__EXERCISE MATERIALS__:
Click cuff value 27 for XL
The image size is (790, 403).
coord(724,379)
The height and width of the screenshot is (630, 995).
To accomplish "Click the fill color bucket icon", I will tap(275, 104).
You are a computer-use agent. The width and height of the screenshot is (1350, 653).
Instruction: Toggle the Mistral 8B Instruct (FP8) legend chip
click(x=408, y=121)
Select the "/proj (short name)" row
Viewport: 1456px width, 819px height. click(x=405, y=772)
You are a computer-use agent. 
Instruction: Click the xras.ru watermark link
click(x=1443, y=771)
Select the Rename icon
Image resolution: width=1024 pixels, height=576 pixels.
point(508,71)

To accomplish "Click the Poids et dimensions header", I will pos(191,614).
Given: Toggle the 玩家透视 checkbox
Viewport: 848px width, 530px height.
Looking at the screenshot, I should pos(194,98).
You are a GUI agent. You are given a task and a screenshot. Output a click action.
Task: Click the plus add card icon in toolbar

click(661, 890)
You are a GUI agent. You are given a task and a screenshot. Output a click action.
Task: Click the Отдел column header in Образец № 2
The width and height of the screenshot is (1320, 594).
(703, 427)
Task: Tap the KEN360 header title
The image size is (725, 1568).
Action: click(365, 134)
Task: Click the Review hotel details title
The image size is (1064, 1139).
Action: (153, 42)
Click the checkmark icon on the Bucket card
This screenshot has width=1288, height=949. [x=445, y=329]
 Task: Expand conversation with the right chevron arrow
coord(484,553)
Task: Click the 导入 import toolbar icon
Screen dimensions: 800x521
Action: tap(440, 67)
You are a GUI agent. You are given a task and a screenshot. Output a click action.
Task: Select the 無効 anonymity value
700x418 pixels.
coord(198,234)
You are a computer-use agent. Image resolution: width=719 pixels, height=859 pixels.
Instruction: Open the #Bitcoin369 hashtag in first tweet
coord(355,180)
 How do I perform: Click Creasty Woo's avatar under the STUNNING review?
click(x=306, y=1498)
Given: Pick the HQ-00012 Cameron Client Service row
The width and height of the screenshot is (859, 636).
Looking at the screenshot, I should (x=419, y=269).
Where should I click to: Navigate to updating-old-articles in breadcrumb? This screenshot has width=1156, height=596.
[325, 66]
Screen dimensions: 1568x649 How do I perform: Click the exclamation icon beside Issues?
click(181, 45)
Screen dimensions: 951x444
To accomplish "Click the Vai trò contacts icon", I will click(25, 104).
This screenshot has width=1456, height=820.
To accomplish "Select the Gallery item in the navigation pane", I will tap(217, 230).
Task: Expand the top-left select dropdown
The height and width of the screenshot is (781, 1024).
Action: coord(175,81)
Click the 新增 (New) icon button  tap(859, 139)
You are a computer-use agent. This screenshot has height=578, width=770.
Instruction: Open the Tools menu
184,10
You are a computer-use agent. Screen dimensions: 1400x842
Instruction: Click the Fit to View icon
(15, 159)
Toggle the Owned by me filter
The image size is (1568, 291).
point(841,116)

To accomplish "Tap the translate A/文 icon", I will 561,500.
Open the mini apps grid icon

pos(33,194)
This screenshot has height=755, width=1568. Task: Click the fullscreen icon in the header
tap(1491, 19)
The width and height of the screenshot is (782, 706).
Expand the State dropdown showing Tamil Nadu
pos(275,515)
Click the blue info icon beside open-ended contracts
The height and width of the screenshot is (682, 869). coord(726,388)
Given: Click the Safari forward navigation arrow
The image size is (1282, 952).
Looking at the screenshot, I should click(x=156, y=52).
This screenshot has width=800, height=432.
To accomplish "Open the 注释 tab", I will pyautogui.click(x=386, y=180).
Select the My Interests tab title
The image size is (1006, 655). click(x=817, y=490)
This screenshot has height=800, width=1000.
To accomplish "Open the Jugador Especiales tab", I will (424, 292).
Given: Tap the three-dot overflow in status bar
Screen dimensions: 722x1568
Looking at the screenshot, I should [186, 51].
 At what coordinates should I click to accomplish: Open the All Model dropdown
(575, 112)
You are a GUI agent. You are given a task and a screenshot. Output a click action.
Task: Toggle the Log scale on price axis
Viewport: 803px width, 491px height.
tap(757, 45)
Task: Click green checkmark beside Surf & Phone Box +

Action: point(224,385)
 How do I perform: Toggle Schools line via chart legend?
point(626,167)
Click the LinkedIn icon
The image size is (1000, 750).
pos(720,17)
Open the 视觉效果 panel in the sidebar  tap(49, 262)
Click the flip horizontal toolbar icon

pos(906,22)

__YOUR GOAL__:
Reproduce the records above with every instance of "GUI agent" swapped for "interface agent", keeping all other text unchanged.

__PROBLEM SOLUTION__:
Click cuff value 27 for XL
The image size is (790, 403).
coord(724,379)
The height and width of the screenshot is (630, 995).
To accomplish "Click the fill color bucket icon", I will tap(275, 104).
You are a computer-use agent. The width and height of the screenshot is (1350, 653).
Instruction: Toggle the Mistral 8B Instruct (FP8) legend chip
click(x=408, y=121)
Select the "/proj (short name)" row
Viewport: 1456px width, 819px height. click(x=405, y=772)
You are a computer-use agent. 
Instruction: Click the xras.ru watermark link
click(x=1443, y=771)
Select the Rename icon
Image resolution: width=1024 pixels, height=576 pixels.
point(508,71)

To accomplish "Click the Poids et dimensions header", I will pos(191,614).
Given: Toggle the 玩家透视 checkbox
Viewport: 848px width, 530px height.
Looking at the screenshot, I should pos(194,98).
You are a interface agent. You are given a task and a screenshot. Output a click action.
Task: Click the plus add card icon in toolbar

click(661, 890)
You are a interface agent. You are given a task and a screenshot. Output a click action.
Task: Click the Отдел column header in Образец № 2
The width and height of the screenshot is (1320, 594).
(703, 427)
Task: Tap the KEN360 header title
The image size is (725, 1568).
Action: click(365, 134)
Task: Click the Review hotel details title
The image size is (1064, 1139).
Action: (153, 42)
Click the checkmark icon on the Bucket card
This screenshot has width=1288, height=949. [x=445, y=329]
 Task: Expand conversation with the right chevron arrow
coord(484,553)
Task: Click the 导入 import toolbar icon
Screen dimensions: 800x521
Action: tap(440, 67)
You are a interface agent. You are given a task and a screenshot. Output a click action.
Task: Select the 無効 anonymity value
700x418 pixels.
coord(198,234)
You are a computer-use agent. Image resolution: width=719 pixels, height=859 pixels.
Instruction: Open the #Bitcoin369 hashtag in first tweet
coord(355,180)
 How do I perform: Click Creasty Woo's avatar under the STUNNING review?
click(x=306, y=1498)
Given: Pick the HQ-00012 Cameron Client Service row
The width and height of the screenshot is (859, 636).
Looking at the screenshot, I should (x=419, y=269).
Where should I click to: Navigate to updating-old-articles in breadcrumb? This screenshot has width=1156, height=596.
[325, 66]
Screen dimensions: 1568x649 How do I perform: Click the exclamation icon beside Issues?
click(181, 45)
Screen dimensions: 951x444
To accomplish "Click the Vai trò contacts icon", I will click(25, 104).
This screenshot has width=1456, height=820.
To accomplish "Select the Gallery item in the navigation pane", I will tap(217, 230).
Task: Expand the top-left select dropdown
The height and width of the screenshot is (781, 1024).
Action: coord(175,81)
Click the 新增 (New) icon button  tap(859, 139)
You are a computer-use agent. This screenshot has height=578, width=770.
Instruction: Open the Tools menu
184,10
You are a computer-use agent. Screen dimensions: 1400x842
Instruction: Click the Fit to View icon
(15, 159)
Toggle the Owned by me filter
The image size is (1568, 291).
point(841,116)

To accomplish "Tap the translate A/文 icon", I will 561,500.
Open the mini apps grid icon

pos(33,194)
This screenshot has height=755, width=1568. Task: Click the fullscreen icon in the header
tap(1491, 19)
The width and height of the screenshot is (782, 706).
Expand the State dropdown showing Tamil Nadu
pos(275,515)
Click the blue info icon beside open-ended contracts
The height and width of the screenshot is (682, 869). coord(726,388)
Given: Click the Safari forward navigation arrow
The image size is (1282, 952).
Looking at the screenshot, I should click(x=156, y=52).
This screenshot has width=800, height=432.
To accomplish "Open the 注释 tab", I will pyautogui.click(x=386, y=180).
Select the My Interests tab title
The image size is (1006, 655). click(x=817, y=490)
This screenshot has height=800, width=1000.
To accomplish "Open the Jugador Especiales tab", I will (424, 292).
Given: Tap the three-dot overflow in status bar
Screen dimensions: 722x1568
Looking at the screenshot, I should [186, 51].
 At what coordinates should I click to accomplish: Open the All Model dropdown
(575, 112)
You are a interface agent. You are given a task and a screenshot. Output a click action.
Task: Toggle the Log scale on price axis
Viewport: 803px width, 491px height.
tap(757, 45)
Task: Click green checkmark beside Surf & Phone Box +

Action: point(224,385)
 How do I perform: Toggle Schools line via chart legend?
point(626,167)
Click the LinkedIn icon
The image size is (1000, 750).
pos(720,17)
Open the 视觉效果 panel in the sidebar  tap(49, 262)
Click the flip horizontal toolbar icon

pos(906,22)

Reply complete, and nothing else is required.